The story is really super over-the-top, but the pacing and musical score by Mogwai actually hold strong throughout. We are allowed to embrace the Eli character and to see Jimmy has a redeeming quality. The real excitement over the film is fully housed in the Sci-Fi ties. DP Larkin Seiple & the Baker brothers pay tribute to the first two Terminator films and it's influence is nicely connected to the wild futuristic reveal in the film's final moments. I also felt like a ton of 90s era Sci-Fi films obviously impacted the Baker's tastes. Robocop came to mind and even an oldie like The Last Starfighter seems like obvious influences. The gritty nature of the short film are replicated in the feature and everything comes back to the wonderful execution of the Sci-Fi elements. The final 20 minutes of the film are worthy of your time and money. Not only do we get more explosive fun with those two mysterious figures (think Daft Punk meets the Meteor game), but the special reveal of who one of those space folks is worth your patience. Also the epic freeze element is a real marvel and pieces together's Seiple's great city cinematography and the visual/special effects teams.

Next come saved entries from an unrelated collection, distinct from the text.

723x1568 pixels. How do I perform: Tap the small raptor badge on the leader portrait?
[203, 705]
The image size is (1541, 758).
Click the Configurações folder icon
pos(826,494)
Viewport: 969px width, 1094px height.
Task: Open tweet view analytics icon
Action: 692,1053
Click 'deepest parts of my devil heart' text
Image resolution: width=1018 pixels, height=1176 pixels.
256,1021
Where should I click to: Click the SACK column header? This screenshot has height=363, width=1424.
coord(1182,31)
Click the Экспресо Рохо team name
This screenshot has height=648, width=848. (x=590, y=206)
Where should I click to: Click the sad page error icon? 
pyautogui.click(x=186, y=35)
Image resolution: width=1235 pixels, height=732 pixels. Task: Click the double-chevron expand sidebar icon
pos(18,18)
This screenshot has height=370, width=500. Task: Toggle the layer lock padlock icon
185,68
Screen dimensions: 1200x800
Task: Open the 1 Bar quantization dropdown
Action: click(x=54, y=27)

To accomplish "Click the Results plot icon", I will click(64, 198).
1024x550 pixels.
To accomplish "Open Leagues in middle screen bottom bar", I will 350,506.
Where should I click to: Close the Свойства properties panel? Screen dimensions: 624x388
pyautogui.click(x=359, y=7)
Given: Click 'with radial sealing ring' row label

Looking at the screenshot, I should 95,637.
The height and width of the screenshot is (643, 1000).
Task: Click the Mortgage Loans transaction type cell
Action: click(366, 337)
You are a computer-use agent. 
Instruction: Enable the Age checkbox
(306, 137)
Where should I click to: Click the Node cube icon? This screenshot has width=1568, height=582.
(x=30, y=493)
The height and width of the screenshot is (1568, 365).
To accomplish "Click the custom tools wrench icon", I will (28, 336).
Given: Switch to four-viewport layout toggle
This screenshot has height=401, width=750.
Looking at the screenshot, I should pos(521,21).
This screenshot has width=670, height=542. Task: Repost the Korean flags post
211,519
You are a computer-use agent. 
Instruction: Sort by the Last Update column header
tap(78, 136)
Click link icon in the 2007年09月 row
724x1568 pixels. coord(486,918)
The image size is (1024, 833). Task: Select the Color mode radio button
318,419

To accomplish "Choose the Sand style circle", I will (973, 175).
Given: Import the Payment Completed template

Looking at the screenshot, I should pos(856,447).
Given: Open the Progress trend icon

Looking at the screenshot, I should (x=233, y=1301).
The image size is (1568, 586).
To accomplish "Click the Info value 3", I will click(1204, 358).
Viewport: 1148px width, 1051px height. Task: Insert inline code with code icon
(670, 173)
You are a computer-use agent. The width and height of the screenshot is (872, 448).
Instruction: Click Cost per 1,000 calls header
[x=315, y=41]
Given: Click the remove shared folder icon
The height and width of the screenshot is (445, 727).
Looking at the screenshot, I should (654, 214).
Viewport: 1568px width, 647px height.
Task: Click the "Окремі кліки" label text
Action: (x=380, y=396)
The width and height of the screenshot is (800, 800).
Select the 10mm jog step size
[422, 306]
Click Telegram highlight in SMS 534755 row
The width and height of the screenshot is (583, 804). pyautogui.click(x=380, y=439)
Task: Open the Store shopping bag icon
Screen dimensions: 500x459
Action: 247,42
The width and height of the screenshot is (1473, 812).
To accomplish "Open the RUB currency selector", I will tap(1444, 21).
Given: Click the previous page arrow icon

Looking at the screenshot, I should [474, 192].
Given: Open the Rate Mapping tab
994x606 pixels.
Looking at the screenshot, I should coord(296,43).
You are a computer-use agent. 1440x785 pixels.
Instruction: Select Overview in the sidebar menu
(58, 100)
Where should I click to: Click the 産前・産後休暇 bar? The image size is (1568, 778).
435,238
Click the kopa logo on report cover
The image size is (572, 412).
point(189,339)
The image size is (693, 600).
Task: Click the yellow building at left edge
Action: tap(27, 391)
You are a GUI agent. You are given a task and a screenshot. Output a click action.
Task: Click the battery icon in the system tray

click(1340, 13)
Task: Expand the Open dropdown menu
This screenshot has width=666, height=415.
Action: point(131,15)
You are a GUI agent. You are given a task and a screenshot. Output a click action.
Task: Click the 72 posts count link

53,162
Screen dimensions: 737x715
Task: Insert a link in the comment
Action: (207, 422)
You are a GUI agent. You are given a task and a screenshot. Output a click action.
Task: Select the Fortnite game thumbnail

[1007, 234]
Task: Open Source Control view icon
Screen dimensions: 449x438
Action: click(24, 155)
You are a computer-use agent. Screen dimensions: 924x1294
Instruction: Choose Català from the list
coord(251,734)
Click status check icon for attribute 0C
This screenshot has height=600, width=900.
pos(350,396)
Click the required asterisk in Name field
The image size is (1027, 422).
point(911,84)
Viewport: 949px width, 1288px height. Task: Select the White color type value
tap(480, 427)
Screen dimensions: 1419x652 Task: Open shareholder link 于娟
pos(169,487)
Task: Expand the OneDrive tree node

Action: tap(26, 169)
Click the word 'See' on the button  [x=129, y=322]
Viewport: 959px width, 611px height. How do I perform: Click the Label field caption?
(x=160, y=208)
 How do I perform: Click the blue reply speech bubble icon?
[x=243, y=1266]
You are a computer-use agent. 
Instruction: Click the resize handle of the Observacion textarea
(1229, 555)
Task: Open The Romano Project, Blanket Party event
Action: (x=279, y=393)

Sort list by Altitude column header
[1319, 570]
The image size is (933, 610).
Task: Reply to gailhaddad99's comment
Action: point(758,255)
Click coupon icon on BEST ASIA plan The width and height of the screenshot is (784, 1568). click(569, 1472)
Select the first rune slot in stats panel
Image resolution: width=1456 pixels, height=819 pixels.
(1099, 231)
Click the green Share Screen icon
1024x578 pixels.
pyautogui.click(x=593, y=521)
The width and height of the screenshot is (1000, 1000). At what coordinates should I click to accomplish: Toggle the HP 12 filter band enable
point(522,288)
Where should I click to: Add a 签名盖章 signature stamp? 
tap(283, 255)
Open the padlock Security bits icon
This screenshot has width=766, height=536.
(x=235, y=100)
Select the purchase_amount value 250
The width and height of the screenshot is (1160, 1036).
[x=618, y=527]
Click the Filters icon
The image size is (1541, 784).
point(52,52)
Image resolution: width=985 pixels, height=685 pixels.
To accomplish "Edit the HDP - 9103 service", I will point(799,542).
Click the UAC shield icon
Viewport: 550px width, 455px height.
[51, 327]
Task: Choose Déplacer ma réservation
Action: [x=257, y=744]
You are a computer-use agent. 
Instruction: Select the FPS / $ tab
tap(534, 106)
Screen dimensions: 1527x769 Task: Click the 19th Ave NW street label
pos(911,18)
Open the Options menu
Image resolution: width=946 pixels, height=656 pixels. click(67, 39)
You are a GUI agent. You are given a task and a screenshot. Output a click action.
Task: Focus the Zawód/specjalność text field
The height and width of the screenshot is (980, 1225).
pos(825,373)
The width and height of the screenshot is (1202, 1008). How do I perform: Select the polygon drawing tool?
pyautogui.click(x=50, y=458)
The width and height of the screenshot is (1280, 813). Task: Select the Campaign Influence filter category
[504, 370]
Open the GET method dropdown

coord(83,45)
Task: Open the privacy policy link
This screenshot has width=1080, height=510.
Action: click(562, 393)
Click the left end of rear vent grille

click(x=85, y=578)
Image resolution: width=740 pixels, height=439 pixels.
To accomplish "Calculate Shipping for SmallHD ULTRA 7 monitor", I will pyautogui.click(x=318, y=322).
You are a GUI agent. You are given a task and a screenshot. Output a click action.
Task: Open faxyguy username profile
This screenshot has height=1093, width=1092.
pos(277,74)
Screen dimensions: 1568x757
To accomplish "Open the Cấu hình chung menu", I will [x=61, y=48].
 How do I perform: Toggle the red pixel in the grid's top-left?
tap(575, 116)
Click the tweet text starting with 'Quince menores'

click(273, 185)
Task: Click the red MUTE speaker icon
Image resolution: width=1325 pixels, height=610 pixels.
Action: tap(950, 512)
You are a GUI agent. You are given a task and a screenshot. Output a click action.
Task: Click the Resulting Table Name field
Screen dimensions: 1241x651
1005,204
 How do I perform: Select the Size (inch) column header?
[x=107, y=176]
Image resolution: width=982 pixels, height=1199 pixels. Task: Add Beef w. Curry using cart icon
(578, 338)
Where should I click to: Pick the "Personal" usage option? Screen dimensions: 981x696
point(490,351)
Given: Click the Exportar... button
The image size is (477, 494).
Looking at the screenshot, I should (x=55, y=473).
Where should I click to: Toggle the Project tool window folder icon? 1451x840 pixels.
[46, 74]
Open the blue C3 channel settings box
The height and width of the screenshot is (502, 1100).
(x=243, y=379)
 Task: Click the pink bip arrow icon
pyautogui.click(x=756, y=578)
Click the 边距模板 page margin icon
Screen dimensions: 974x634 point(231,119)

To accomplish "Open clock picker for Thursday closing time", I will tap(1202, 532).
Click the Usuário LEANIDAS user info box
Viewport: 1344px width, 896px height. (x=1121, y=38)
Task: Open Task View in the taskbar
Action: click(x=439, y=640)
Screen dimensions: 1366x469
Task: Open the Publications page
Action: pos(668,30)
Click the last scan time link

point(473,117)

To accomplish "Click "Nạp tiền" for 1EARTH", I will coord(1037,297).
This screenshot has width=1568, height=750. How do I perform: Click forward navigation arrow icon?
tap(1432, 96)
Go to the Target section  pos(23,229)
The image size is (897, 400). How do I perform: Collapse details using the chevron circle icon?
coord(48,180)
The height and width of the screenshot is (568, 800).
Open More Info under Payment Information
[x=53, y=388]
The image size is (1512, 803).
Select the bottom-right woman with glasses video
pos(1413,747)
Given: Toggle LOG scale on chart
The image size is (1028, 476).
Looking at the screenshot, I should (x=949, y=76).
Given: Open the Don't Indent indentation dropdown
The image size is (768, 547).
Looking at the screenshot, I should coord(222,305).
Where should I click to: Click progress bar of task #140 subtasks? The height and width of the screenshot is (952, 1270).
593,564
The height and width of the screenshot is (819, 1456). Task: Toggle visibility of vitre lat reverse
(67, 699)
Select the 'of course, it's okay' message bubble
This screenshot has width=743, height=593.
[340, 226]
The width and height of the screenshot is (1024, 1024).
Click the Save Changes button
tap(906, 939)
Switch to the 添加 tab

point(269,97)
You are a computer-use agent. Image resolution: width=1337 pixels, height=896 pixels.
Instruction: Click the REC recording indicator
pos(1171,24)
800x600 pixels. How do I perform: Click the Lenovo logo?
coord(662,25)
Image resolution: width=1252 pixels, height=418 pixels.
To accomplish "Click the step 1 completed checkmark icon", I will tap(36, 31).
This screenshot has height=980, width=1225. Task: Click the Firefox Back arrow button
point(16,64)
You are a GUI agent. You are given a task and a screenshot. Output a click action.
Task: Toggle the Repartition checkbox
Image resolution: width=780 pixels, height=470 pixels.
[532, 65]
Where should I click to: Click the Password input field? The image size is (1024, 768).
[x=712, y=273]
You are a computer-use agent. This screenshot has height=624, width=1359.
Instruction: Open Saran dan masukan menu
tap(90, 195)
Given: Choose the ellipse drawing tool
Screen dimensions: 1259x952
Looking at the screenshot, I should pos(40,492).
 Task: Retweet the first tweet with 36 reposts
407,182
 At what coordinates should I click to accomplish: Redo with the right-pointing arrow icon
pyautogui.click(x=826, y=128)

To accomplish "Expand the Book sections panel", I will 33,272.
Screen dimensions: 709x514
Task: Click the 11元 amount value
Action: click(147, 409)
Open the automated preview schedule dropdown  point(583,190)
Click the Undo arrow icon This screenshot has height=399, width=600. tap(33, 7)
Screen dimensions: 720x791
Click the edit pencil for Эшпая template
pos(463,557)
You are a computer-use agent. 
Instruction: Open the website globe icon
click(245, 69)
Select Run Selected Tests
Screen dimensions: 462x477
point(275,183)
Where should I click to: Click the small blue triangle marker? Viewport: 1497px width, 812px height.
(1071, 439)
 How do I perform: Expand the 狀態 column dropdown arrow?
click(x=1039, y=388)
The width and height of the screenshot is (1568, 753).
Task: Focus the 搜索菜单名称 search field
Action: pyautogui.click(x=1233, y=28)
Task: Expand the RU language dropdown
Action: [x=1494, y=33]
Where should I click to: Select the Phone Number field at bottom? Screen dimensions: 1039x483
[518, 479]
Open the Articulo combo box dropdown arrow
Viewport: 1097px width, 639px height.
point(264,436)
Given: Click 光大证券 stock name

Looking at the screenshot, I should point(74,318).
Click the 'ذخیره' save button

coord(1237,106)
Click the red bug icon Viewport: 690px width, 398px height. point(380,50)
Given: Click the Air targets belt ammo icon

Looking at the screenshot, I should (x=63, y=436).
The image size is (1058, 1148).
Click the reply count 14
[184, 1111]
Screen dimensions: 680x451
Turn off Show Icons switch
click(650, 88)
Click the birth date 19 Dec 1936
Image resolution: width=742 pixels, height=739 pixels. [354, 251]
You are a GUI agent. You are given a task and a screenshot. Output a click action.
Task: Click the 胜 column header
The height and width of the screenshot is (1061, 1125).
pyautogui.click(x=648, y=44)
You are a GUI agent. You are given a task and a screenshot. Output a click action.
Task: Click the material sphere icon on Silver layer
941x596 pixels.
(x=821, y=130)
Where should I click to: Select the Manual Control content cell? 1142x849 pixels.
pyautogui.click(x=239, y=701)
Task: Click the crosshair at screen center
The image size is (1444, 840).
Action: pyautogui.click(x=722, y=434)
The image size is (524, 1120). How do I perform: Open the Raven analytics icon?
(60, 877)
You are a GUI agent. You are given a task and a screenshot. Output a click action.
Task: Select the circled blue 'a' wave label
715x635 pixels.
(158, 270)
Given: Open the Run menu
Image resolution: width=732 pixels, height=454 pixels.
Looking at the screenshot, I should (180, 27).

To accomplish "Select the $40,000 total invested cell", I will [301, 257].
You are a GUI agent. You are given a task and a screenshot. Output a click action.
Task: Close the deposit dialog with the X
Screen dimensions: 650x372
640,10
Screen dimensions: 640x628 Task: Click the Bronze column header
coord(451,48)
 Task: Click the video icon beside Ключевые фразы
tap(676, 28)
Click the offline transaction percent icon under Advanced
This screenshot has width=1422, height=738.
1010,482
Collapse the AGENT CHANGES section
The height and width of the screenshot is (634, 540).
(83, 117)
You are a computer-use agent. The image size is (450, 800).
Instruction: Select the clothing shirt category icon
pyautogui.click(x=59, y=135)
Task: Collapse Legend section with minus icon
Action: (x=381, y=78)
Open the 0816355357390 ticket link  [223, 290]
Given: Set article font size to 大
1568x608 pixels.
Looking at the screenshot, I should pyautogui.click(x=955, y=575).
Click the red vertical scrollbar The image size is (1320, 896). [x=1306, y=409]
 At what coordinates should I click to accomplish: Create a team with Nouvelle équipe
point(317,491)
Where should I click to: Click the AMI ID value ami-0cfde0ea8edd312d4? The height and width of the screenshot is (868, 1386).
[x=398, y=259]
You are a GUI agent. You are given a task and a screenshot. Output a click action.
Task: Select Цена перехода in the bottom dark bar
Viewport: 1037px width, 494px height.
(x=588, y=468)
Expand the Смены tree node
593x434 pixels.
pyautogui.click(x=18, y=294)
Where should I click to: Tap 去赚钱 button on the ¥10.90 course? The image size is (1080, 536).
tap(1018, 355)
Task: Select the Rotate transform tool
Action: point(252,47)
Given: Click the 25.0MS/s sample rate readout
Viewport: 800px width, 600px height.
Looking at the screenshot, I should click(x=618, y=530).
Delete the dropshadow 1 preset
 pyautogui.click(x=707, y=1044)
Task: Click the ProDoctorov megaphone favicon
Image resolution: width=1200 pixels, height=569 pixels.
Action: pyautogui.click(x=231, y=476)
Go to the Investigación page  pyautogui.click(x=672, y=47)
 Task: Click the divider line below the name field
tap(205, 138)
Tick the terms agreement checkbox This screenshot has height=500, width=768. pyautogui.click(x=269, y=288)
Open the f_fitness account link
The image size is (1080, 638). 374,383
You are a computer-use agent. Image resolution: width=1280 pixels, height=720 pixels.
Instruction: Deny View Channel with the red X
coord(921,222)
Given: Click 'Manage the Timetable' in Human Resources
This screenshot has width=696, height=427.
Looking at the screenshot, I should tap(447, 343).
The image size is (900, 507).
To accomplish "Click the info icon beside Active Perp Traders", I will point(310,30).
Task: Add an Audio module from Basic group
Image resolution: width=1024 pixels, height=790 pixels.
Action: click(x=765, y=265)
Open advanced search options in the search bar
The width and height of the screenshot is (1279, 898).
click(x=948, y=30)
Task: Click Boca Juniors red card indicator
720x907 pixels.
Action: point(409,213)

The film won't make you think amazing acting or anything special. But you are getting to see two intelligent directors/writers get a chance to turn their innovative Sci-Fi work turned into a proper bigger budget film. Alfonso Cuaron had to be noticed by Y Tu Mama Tambien to get the clout to make Children of Men and then the real big money to make Gravity. Ok KIN is not Children of Men level, but these Baker brothers are certainly worthy of notice for giving us heartfelt Sci-Fi set in the tougher parts of Detroit/Harlem. Hell everyone keeps getting fired from Star Wars films, how bout giving these fellas one of them.